What lines of the listing below contain the word "cell"? Copy each of them out.

** Opening Data supplied block **

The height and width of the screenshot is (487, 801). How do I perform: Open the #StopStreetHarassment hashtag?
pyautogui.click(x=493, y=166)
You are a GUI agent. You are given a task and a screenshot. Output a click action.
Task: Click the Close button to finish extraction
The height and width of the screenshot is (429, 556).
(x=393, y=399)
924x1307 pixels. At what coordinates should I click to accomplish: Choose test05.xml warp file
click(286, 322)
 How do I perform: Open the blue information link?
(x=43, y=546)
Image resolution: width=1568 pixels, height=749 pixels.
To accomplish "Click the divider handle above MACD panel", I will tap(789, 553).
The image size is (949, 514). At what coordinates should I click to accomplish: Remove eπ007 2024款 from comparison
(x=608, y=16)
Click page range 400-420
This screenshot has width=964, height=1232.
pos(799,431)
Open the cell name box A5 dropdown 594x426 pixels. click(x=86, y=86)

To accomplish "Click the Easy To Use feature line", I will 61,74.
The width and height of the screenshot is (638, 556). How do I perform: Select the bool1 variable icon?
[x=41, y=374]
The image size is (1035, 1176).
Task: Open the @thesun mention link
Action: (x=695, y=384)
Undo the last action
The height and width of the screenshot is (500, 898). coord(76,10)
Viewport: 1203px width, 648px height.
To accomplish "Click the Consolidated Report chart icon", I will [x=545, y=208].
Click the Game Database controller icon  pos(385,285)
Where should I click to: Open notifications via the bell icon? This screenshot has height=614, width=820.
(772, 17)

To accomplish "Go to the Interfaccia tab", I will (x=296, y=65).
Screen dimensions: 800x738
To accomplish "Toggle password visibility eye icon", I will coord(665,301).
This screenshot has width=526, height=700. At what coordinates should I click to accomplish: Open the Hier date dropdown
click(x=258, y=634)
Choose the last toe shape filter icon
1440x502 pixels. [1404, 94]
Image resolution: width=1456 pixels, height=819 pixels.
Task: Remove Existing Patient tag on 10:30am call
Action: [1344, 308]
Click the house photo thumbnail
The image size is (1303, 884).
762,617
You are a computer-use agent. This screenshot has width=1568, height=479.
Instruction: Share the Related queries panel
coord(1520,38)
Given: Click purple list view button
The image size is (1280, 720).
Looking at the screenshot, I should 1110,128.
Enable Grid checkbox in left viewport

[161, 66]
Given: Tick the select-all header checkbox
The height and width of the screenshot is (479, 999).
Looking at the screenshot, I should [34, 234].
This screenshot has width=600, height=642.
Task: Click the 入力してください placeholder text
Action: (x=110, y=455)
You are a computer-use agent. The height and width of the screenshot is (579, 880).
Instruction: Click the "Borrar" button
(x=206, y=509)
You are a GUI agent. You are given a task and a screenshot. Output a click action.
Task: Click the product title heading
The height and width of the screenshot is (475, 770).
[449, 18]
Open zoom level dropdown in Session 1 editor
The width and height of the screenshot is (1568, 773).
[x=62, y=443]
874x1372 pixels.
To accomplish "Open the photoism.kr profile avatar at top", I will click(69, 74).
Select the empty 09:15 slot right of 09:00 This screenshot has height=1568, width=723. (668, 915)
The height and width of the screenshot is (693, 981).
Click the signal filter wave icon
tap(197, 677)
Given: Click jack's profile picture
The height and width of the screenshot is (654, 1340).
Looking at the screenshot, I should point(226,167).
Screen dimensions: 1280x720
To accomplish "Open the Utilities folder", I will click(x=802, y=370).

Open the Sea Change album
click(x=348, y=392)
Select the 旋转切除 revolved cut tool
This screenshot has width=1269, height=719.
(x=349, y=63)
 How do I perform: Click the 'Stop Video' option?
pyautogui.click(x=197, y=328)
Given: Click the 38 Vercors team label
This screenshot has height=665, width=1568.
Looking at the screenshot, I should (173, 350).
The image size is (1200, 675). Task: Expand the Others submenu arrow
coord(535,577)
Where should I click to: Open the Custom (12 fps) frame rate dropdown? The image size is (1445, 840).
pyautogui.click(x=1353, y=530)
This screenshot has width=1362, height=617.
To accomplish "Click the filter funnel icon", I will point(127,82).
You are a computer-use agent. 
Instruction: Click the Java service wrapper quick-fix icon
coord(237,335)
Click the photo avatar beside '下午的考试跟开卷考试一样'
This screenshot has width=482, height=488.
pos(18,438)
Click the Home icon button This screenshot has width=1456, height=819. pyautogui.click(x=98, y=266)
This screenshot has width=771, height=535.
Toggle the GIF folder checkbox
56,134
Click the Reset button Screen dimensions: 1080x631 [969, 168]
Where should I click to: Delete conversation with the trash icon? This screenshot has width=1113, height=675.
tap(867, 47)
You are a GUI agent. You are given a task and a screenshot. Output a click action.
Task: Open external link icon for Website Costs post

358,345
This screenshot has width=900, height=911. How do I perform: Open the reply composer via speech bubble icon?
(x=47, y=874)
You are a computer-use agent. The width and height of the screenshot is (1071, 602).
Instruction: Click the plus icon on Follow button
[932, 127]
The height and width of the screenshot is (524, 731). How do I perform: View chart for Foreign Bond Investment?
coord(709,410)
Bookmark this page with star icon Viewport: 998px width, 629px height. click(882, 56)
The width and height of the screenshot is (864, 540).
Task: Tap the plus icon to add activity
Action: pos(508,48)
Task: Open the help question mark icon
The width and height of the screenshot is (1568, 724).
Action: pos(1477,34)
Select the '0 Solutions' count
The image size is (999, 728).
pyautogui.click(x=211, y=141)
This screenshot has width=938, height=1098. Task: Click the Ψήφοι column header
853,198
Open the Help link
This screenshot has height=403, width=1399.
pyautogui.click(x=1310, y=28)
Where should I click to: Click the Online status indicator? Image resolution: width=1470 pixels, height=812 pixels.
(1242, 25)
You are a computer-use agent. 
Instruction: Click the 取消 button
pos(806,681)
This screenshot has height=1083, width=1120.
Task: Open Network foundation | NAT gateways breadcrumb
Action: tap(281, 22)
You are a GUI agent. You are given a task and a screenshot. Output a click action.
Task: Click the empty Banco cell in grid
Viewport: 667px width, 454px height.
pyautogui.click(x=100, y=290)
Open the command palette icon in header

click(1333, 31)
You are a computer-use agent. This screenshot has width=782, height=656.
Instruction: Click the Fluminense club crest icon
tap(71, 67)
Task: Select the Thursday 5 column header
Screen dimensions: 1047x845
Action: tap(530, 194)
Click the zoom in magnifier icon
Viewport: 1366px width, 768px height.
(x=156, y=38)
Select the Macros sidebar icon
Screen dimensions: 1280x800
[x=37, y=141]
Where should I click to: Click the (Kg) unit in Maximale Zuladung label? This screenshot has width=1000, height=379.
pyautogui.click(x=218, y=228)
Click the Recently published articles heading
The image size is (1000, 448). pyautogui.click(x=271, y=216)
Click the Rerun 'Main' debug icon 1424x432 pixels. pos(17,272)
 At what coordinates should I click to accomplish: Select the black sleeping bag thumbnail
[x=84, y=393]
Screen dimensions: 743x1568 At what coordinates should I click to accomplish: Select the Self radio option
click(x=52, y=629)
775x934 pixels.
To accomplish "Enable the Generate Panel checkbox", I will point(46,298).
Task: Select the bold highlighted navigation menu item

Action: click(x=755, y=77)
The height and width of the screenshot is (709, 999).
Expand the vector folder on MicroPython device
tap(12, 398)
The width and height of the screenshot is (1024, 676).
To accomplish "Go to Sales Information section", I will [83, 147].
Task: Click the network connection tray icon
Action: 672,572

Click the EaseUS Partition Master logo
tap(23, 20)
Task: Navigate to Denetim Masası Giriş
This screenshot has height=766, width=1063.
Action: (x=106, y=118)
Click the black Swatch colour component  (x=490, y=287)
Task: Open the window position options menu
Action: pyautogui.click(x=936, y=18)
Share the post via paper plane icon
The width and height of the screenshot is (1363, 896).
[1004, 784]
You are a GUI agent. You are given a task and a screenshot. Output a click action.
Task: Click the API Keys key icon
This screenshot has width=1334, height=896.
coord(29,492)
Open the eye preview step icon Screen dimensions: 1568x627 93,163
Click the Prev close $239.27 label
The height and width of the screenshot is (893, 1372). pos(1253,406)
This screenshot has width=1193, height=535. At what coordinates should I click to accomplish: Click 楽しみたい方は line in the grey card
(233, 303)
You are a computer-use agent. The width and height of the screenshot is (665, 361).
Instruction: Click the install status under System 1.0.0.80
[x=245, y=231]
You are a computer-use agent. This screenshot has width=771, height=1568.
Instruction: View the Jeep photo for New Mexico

** Closing Data supplied block **

§ **Task output**:
Open the cell name box A5 dropdown 594x426 pixels. click(x=86, y=86)
Task: Click the empty Banco cell in grid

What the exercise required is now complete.